#### EXCERPTED RECORDS

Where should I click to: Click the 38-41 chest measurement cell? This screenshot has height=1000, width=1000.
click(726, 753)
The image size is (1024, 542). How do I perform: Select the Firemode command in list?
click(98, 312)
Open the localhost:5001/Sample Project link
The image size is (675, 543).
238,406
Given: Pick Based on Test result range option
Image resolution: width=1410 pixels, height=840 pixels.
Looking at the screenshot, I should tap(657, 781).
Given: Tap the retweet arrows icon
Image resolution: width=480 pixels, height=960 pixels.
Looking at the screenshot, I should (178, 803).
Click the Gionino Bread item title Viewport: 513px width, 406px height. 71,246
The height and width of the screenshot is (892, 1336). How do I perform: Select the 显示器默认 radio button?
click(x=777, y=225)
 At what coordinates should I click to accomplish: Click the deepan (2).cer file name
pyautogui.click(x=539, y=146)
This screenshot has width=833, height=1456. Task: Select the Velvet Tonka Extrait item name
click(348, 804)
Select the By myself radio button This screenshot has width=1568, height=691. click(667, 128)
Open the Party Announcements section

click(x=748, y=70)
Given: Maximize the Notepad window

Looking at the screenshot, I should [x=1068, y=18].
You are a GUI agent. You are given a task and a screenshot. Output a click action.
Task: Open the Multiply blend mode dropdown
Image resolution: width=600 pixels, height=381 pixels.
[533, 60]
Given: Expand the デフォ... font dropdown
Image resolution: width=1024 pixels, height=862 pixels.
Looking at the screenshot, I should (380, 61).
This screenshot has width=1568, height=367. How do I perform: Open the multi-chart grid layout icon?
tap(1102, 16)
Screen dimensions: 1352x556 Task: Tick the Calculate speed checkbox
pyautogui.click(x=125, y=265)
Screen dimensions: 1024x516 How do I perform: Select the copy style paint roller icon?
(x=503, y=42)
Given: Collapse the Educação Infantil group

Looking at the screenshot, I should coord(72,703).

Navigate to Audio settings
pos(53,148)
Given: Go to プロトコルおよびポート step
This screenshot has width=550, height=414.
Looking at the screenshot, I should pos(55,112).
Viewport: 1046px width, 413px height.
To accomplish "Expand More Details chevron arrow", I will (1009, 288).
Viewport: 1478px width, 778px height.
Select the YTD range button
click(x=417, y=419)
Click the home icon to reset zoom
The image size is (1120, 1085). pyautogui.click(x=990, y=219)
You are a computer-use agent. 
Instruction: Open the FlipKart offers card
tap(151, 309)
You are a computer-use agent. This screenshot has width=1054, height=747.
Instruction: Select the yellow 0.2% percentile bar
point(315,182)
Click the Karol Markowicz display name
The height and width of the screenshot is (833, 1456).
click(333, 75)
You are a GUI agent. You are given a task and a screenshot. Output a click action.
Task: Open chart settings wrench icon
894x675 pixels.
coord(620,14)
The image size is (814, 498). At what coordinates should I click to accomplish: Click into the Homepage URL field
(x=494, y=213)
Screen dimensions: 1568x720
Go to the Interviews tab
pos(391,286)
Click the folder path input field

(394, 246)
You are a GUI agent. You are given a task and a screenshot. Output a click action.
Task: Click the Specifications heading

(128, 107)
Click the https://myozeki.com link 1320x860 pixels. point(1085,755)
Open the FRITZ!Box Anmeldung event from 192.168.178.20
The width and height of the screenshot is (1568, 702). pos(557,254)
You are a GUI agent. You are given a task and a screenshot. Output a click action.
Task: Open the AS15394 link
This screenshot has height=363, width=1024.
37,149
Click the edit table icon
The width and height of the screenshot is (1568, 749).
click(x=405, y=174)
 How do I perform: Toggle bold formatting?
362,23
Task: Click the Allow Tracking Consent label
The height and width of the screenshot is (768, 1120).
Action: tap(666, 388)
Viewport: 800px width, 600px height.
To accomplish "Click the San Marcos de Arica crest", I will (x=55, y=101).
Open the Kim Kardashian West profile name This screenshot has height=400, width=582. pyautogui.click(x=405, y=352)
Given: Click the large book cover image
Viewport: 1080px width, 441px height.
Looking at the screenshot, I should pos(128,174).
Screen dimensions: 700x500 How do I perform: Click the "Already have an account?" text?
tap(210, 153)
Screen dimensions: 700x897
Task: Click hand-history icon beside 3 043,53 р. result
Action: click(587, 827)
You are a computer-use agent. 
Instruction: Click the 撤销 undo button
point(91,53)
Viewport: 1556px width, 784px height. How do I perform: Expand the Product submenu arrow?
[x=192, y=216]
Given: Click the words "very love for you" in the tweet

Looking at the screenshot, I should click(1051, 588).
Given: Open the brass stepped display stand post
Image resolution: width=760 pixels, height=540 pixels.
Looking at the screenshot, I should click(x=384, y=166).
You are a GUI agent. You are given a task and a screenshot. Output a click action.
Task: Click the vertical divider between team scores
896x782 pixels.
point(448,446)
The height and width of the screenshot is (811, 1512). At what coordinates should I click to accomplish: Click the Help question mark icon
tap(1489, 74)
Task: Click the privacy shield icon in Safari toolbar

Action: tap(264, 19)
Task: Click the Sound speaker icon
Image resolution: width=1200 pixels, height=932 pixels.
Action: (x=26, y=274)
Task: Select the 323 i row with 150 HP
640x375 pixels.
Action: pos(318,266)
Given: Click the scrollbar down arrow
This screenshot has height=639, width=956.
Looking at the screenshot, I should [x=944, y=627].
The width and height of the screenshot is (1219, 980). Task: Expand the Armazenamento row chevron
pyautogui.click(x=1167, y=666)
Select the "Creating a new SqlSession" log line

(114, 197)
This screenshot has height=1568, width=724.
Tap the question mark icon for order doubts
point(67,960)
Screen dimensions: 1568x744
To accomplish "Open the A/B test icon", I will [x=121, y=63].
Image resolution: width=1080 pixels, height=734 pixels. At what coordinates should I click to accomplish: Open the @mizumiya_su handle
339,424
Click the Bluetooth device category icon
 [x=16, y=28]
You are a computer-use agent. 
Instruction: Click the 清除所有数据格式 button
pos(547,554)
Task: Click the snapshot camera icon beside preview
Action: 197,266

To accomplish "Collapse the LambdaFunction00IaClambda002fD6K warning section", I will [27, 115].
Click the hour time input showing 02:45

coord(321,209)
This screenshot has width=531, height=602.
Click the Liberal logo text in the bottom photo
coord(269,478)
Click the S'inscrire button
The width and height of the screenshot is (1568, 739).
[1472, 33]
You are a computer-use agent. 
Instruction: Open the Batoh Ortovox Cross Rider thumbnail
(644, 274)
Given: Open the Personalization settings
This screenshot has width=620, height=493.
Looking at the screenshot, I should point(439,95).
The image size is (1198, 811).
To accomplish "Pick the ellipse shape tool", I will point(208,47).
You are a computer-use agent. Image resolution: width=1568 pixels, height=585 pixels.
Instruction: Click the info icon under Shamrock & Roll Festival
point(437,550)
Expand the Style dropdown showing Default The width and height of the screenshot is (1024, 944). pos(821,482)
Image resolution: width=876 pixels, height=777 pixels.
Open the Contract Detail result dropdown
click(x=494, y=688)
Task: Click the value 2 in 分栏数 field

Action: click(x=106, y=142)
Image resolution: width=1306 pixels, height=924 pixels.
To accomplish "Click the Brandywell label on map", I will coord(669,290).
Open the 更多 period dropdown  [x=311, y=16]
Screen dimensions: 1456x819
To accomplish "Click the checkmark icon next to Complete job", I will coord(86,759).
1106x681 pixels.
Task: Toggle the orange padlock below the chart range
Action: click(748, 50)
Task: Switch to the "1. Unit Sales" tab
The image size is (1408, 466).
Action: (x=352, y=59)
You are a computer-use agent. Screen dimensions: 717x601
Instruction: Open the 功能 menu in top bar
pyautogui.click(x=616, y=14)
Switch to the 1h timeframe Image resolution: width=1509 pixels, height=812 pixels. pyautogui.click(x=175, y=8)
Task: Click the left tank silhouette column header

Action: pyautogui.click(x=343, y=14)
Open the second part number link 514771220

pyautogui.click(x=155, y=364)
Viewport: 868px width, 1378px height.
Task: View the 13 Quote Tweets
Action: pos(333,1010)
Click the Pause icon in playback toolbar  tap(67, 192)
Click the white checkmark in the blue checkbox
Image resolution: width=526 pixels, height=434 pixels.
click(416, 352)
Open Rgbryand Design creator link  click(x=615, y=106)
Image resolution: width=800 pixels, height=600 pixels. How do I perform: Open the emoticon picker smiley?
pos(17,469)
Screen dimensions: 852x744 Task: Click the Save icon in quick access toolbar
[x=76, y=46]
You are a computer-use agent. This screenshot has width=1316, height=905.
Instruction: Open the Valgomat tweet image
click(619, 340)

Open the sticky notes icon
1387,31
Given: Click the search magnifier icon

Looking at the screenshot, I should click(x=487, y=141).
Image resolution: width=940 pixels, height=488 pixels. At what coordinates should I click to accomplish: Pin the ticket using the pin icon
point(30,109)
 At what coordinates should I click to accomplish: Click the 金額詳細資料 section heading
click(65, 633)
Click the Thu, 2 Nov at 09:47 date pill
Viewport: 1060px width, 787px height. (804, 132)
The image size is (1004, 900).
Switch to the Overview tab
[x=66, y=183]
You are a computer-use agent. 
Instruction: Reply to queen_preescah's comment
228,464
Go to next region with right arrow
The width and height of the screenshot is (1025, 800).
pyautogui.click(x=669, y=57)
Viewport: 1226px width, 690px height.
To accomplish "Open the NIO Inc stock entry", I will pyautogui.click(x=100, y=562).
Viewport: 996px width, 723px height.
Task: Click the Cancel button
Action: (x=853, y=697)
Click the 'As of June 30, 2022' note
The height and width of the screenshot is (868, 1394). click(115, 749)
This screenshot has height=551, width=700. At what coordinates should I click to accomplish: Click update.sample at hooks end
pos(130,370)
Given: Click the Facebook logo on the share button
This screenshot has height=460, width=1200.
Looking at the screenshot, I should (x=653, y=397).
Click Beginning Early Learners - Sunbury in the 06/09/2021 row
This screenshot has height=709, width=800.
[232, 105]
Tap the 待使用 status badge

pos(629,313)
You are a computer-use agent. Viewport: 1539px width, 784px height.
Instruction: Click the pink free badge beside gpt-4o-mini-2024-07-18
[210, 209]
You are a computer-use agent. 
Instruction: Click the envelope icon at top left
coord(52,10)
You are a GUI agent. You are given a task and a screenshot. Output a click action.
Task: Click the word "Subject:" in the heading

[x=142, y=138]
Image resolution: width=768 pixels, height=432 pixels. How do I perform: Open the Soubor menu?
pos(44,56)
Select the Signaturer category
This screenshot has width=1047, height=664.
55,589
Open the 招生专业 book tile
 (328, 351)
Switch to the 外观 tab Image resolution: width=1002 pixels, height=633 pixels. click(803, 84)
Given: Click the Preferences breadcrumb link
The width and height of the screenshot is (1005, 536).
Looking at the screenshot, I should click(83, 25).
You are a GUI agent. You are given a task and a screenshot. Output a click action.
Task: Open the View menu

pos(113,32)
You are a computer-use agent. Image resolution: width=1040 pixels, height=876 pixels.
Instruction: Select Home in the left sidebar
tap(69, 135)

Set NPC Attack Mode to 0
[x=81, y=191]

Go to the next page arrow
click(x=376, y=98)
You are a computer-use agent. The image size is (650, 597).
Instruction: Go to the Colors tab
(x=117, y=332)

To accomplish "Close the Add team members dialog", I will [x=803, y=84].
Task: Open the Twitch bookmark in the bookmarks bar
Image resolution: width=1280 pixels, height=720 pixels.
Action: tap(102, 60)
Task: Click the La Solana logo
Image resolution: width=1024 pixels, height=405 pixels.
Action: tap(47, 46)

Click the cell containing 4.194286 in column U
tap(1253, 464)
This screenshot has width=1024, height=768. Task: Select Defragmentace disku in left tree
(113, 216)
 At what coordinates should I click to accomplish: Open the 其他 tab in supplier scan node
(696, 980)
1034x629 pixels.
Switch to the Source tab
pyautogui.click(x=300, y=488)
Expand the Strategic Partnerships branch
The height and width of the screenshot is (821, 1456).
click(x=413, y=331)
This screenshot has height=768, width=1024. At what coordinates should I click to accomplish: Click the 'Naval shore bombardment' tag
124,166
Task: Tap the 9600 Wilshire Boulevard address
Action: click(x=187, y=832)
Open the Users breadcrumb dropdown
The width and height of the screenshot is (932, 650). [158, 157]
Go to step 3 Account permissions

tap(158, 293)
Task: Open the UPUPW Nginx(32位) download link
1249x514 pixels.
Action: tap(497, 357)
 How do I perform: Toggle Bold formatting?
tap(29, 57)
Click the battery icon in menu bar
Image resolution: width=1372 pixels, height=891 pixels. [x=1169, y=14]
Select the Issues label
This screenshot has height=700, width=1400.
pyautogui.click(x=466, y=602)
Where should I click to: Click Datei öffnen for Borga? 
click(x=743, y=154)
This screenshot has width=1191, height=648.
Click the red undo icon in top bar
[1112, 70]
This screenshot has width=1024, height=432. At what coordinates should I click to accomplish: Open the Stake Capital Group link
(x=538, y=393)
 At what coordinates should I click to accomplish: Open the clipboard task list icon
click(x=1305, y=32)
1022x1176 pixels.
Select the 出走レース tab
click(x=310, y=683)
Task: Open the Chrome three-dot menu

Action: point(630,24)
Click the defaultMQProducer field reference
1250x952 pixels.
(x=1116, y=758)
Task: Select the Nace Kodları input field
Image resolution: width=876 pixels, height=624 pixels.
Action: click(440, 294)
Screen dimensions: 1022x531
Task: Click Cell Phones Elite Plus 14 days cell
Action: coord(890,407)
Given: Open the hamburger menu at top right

########

*ASSIGNMENT*
Print from the line containing "1250x952 pixels." to the last line above, exactly as written.

*RESPONSE TO THIS TASK*
1250x952 pixels.
(x=1116, y=758)
Task: Select the Nace Kodları input field
Image resolution: width=876 pixels, height=624 pixels.
Action: click(440, 294)
Screen dimensions: 1022x531
Task: Click Cell Phones Elite Plus 14 days cell
Action: coord(890,407)
Given: Open the hamburger menu at top right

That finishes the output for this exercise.